Serious Fraud Office releases guidelines to encourage companies working abroad to report bribery within their organisation in exchange for civil settlement

Companies that report suspected bribery offences within their own organisations may avoid criminal prosecution, under guidelines released yesterday by the Serious Fraud Office.

The move comes shortly after Reading-based engineer Mabey & Johnson became the first British company operating overseas to be prosecuted for corruption by the SFO, for trying to influence officials in Ghana and Jamaica when bidding for public contracts.
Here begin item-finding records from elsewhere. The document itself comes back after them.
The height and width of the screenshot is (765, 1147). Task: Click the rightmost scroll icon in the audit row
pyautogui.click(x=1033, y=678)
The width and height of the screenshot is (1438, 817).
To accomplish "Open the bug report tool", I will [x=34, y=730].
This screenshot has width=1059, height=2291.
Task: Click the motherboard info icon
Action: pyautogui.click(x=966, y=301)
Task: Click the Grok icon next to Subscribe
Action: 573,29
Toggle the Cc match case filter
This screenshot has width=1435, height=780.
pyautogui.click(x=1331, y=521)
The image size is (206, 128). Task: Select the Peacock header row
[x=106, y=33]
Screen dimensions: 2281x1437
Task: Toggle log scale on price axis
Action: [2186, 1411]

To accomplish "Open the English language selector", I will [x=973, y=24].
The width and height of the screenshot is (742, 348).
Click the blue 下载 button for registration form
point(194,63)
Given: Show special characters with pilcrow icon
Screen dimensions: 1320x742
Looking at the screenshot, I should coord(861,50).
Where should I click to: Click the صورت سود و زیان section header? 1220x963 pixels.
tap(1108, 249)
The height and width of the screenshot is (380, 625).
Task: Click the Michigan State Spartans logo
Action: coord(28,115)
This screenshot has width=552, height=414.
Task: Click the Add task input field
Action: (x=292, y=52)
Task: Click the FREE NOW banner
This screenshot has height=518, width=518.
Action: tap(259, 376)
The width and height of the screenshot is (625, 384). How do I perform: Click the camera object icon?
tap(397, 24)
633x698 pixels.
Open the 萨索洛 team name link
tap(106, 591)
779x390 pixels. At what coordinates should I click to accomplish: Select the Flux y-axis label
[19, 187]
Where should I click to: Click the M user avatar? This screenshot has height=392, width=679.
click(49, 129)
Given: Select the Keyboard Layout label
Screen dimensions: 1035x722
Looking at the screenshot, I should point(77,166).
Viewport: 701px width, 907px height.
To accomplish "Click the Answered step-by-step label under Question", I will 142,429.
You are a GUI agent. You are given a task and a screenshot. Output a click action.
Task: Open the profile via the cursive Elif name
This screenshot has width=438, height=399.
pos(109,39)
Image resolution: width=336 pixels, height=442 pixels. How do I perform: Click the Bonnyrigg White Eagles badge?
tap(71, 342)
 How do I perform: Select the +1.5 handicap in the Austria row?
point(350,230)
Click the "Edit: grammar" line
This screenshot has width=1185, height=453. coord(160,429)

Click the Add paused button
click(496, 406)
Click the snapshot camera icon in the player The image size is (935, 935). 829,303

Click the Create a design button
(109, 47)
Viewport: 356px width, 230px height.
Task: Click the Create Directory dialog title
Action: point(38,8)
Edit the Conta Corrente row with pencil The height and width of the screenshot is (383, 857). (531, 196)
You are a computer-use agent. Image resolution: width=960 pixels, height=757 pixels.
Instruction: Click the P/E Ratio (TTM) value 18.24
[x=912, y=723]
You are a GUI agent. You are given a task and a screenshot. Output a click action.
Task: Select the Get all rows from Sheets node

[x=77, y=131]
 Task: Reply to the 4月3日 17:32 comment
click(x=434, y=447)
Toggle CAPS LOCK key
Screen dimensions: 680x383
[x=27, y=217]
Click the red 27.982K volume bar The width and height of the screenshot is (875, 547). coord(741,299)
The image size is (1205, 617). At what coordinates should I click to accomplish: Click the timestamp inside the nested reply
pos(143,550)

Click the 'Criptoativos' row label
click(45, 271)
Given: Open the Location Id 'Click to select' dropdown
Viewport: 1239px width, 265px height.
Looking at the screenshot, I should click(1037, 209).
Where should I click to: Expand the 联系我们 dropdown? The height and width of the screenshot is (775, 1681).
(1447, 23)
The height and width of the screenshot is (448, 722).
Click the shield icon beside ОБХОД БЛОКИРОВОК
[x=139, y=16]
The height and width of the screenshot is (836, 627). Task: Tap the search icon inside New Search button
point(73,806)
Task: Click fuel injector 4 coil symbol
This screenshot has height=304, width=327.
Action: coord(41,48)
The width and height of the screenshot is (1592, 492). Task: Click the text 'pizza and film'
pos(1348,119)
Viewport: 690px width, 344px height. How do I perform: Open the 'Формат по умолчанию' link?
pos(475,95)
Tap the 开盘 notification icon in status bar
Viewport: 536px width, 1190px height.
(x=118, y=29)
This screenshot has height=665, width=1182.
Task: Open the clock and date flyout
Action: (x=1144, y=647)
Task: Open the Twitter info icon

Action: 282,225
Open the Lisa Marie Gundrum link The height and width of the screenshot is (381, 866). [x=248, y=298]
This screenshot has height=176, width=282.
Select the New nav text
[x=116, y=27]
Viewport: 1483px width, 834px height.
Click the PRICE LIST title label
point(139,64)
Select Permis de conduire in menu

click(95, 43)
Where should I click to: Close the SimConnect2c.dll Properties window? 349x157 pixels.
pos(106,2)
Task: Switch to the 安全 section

Critics of the old system suggested that to encourage more companies working abroad to come forward with suspicions of corruption, the UK should offer an alternative to criminal prosecution for corruption, much like the USA. The SFO has released these guidelines in response, claiming that for those who self-report it is offering “the prospect (in appropriate cases) of a civil rather than a criminal outcome”.

However, it stressed that it could not give an “unconditional guarantee” that all cases would be appropriate for a civil settlement. Among other factors, it would take into account the extent to which members of the board have been personally engaged in wrongdoing.

Jeremy Cole, a partner and regional coordinator of the bribery and corruption task force at law firm Lovells, said: "When suspicions of corruption arise, the board needs to take an informed decision in relation to the company's next steps. The provision of guidance makes this less of a gamble and therefore must be welcomed as a step in the right direction. It is encouraging that the SFO does seem to be willing to take a reasonably constructive approach to tackling bribery offences.”

“But it's also quite clear that it will be nobody's fool if management does not report early enough and cannot demonstrate that adequate steps have been taken to limit the potential for these types of activities to take place within their organisations.

The SFO said it would offer parties the opportunity to “manage any publicity”.

It also said negotiated settlement would mean companies would avoid the provisions of article 45 of the 2004 EU Public

Sector Procurement Directive, which would bar them from tendering for public projects.

Cole said: “For some businesses this can be a matter of commercial life and death - losing public sector contracts could kill some businesses overnight.”